The Federal Reserve lowered its benchmark interest rate by half of a percentage point this afternoon, starting the next phase of the policy cycle with a bang. Officials are squarely focused on a slowing U.S. labor market, with inflation still too high but closing in on the central bank’s 2% annual target.
The Federal Open Market Committee now has a new target range for the federal-funds rate of 4.75% to 5%, after holding rates steady since July 2023.
Market pricing was all over the place in the week before the meeting, with odds shifting between quarter- and half-point reductions. The bigger move is an effort to front-load cuts and get ahead of further weakening in the jobs market.

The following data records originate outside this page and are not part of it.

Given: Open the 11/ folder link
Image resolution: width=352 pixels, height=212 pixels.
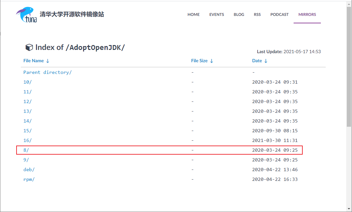Looking at the screenshot, I should pos(28,92).
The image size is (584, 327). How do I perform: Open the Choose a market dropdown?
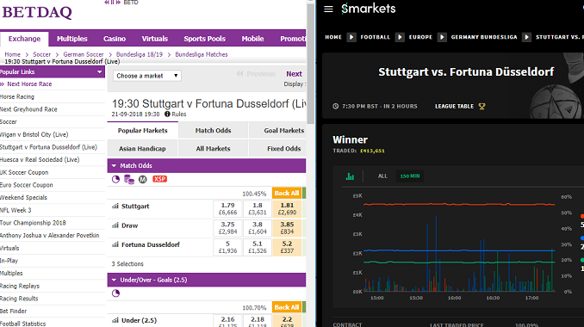click(146, 76)
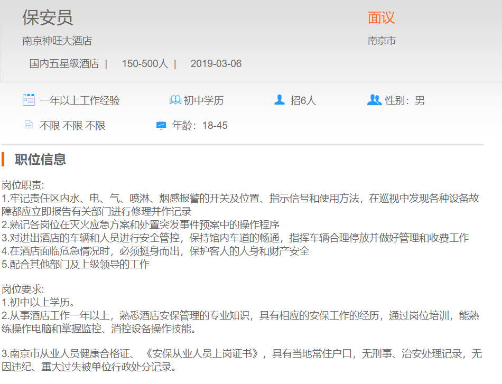The width and height of the screenshot is (502, 384).
Task: Click the document icon beside 不限 不限 不限
Action: point(29,125)
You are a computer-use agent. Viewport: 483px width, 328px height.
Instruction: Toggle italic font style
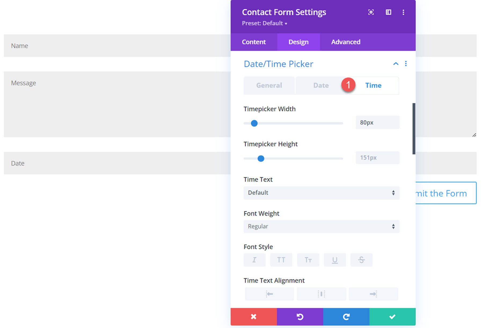coord(254,260)
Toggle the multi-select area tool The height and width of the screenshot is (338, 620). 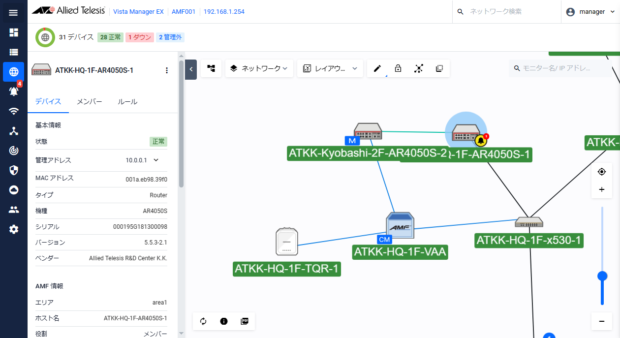(439, 68)

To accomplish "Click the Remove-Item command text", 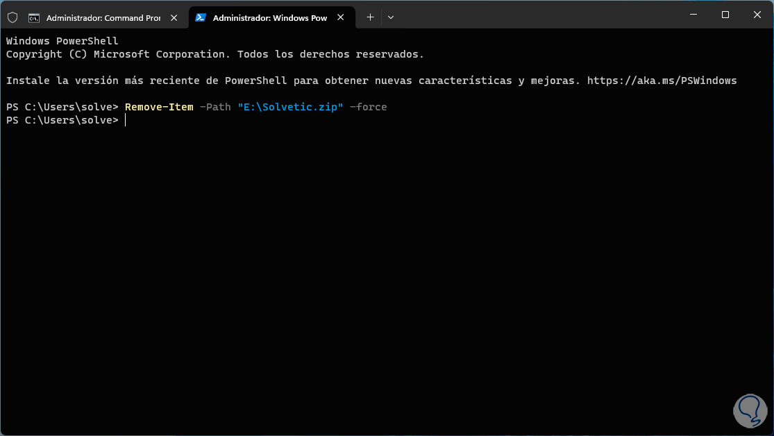I will (159, 107).
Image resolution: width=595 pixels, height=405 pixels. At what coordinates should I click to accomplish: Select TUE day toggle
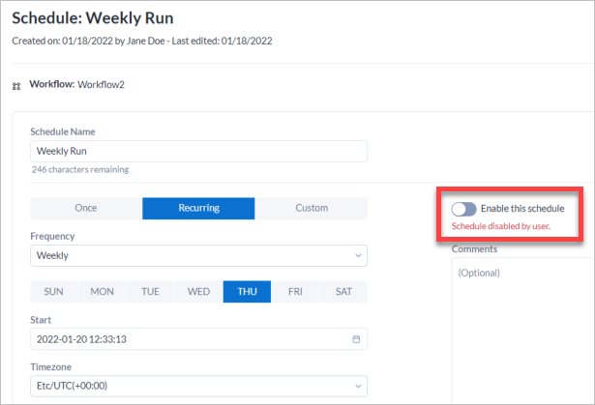coord(151,292)
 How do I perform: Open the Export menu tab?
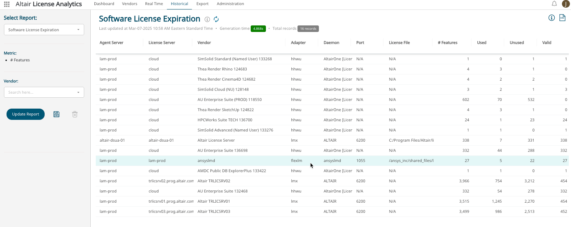click(x=202, y=4)
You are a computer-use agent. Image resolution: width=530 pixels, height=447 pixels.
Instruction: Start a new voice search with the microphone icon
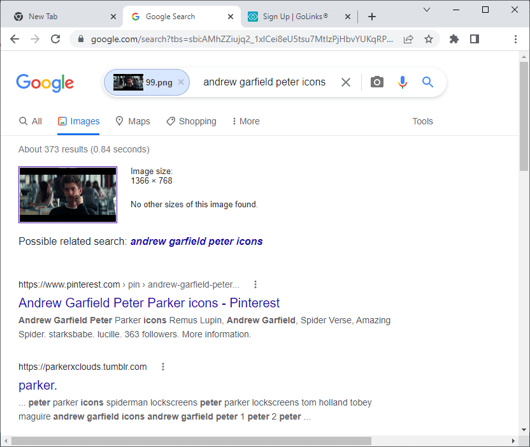click(x=402, y=82)
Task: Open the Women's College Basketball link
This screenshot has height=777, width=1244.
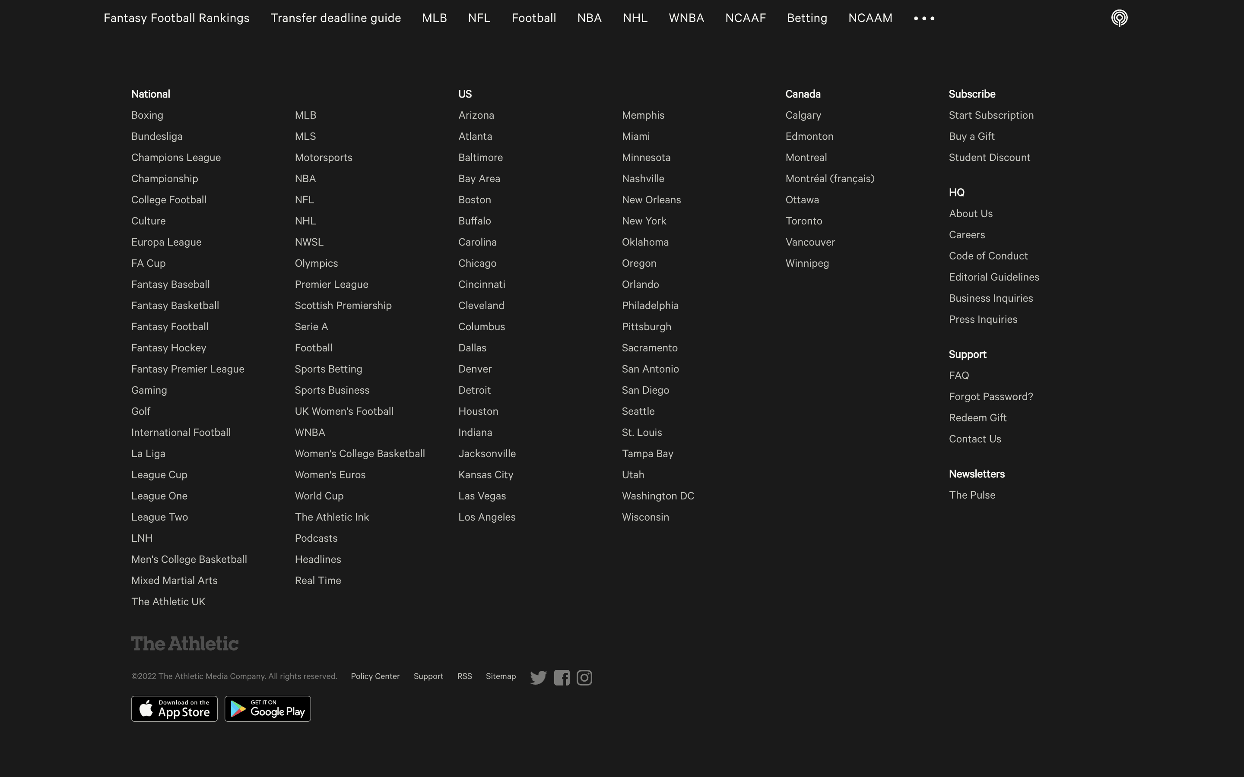Action: [x=359, y=454]
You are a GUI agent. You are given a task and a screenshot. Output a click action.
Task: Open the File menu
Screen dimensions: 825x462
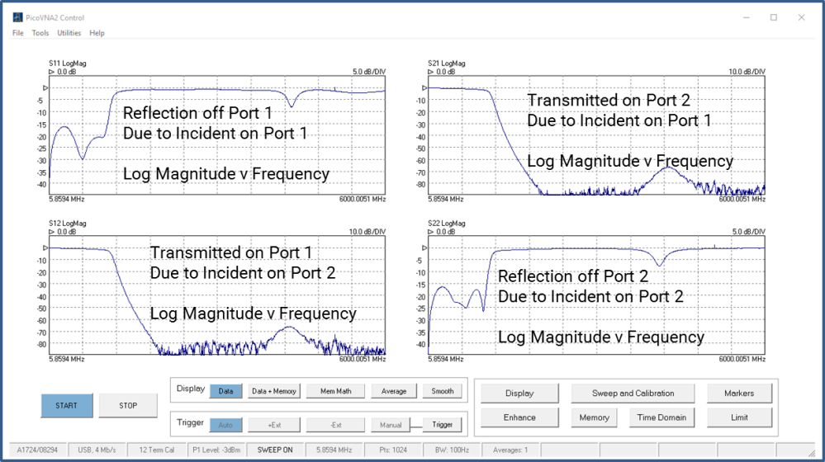[18, 33]
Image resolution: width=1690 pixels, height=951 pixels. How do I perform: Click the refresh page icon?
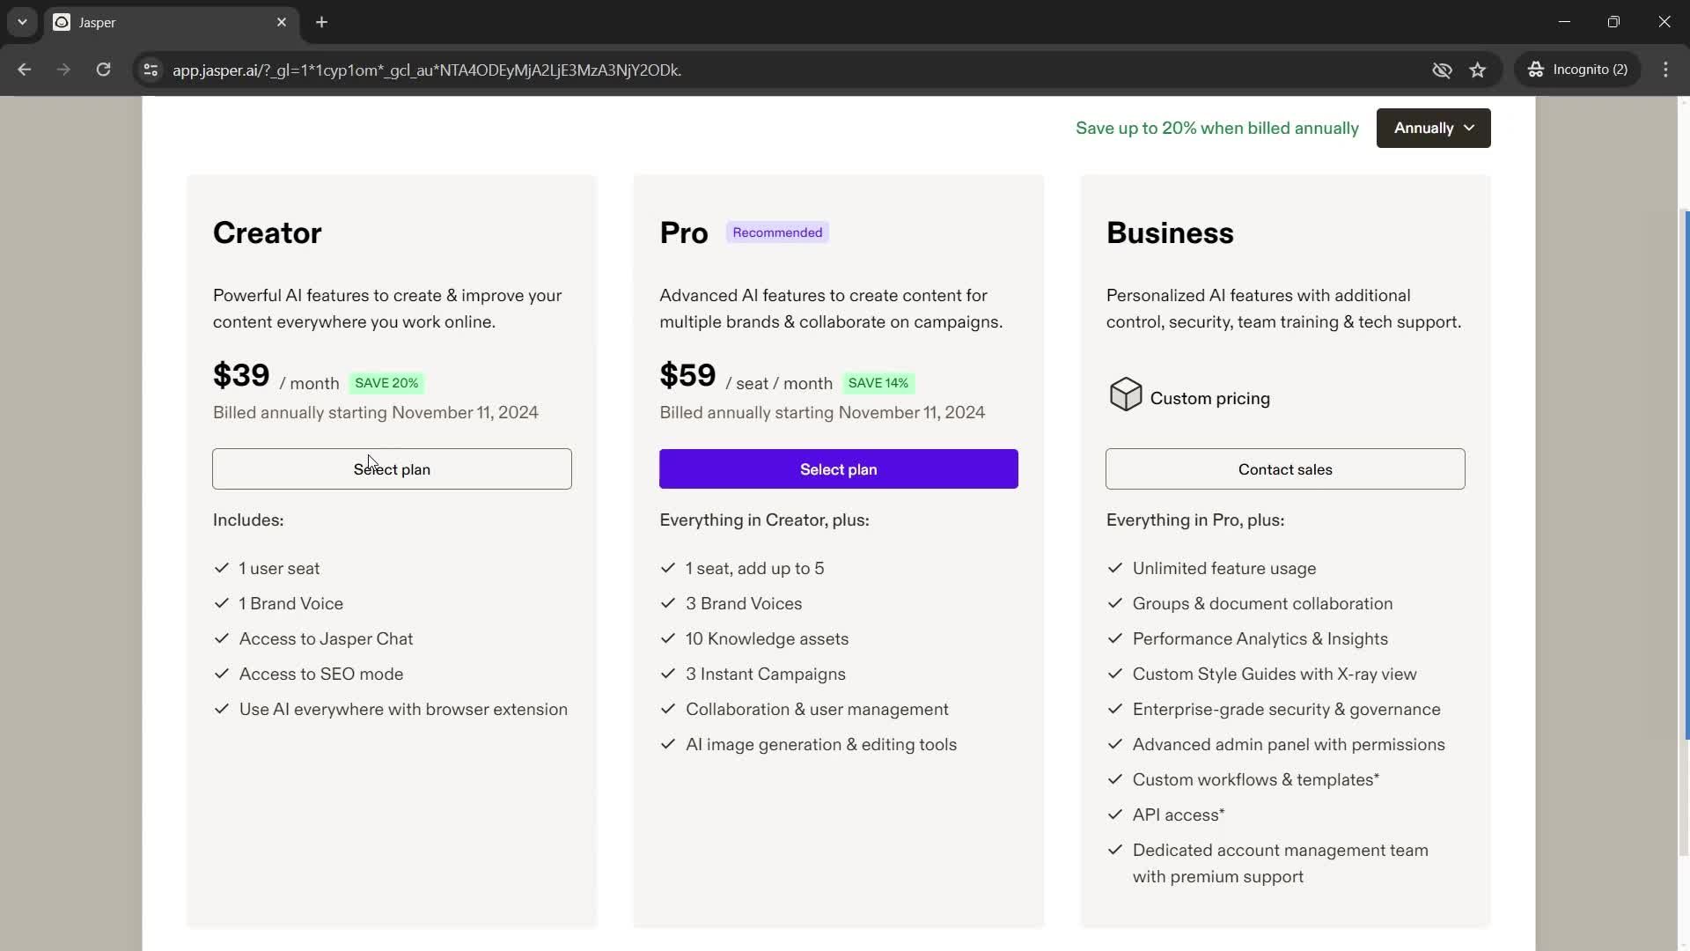coord(102,70)

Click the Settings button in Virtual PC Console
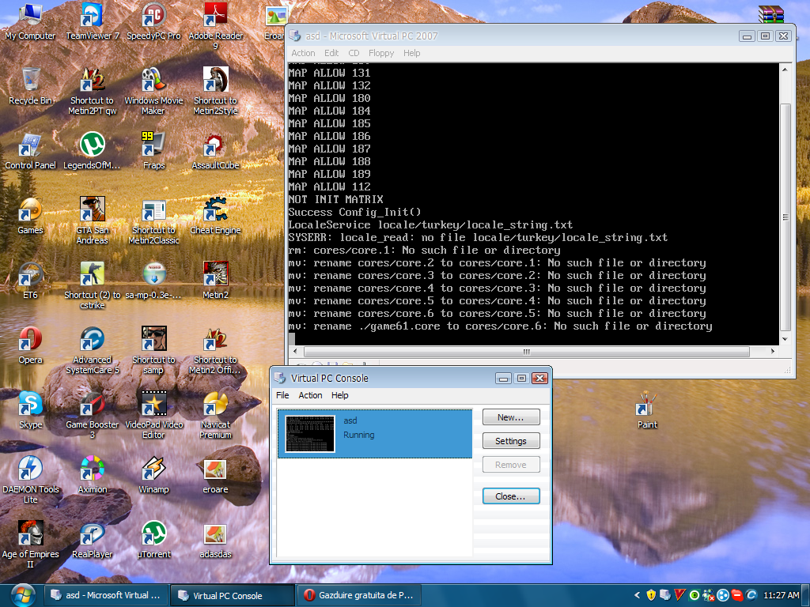pos(510,441)
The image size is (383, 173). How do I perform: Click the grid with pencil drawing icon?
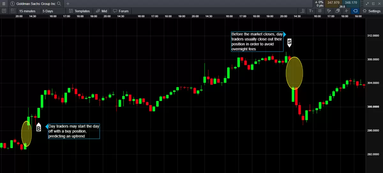tap(329, 11)
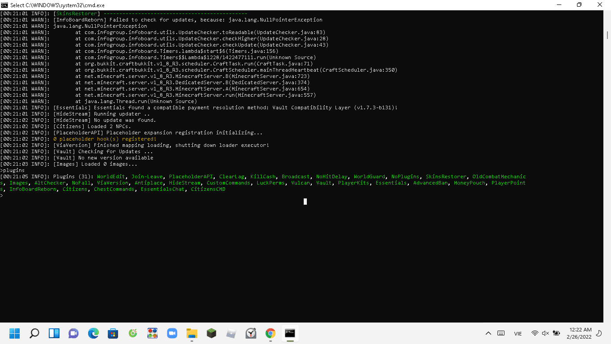Open the Widgets panel from taskbar

coord(54,333)
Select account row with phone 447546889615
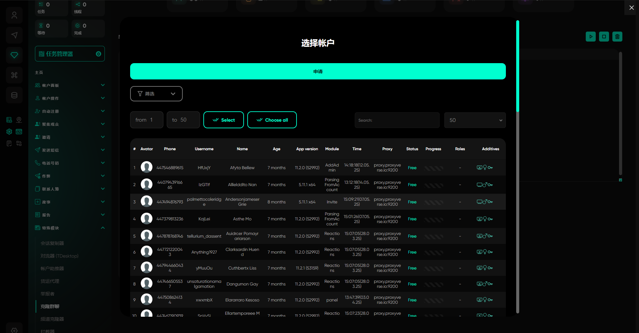The width and height of the screenshot is (639, 333). [x=170, y=168]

The median estimate in the latest so-called "dot plot" implies a fed-funds rate target range of 4.25% to 4.5% at the end of 2024. That’s a bit less easing than markets were anticipating, but it's significantly lower than the Fed’s previous forecast: In June, the median 2024 forecast was for a target range of 5.0% to 5.25%.
Interest-rate futures remain a bit ahead of that, pricing in the greatest odds of the target falling to 4.0% to 4.25% this year. That would require another 0.75 percentage point of cumulative cuts at the FOMC's November and December meetings.
Considering the stakes, markets had a relatively muted reaction to the news today. The S&P 500 and Nasdaq Composite each fell 0.3%, while the Dow Jones Industrial Average slipped by 0.2%. Bond yields rose slightly.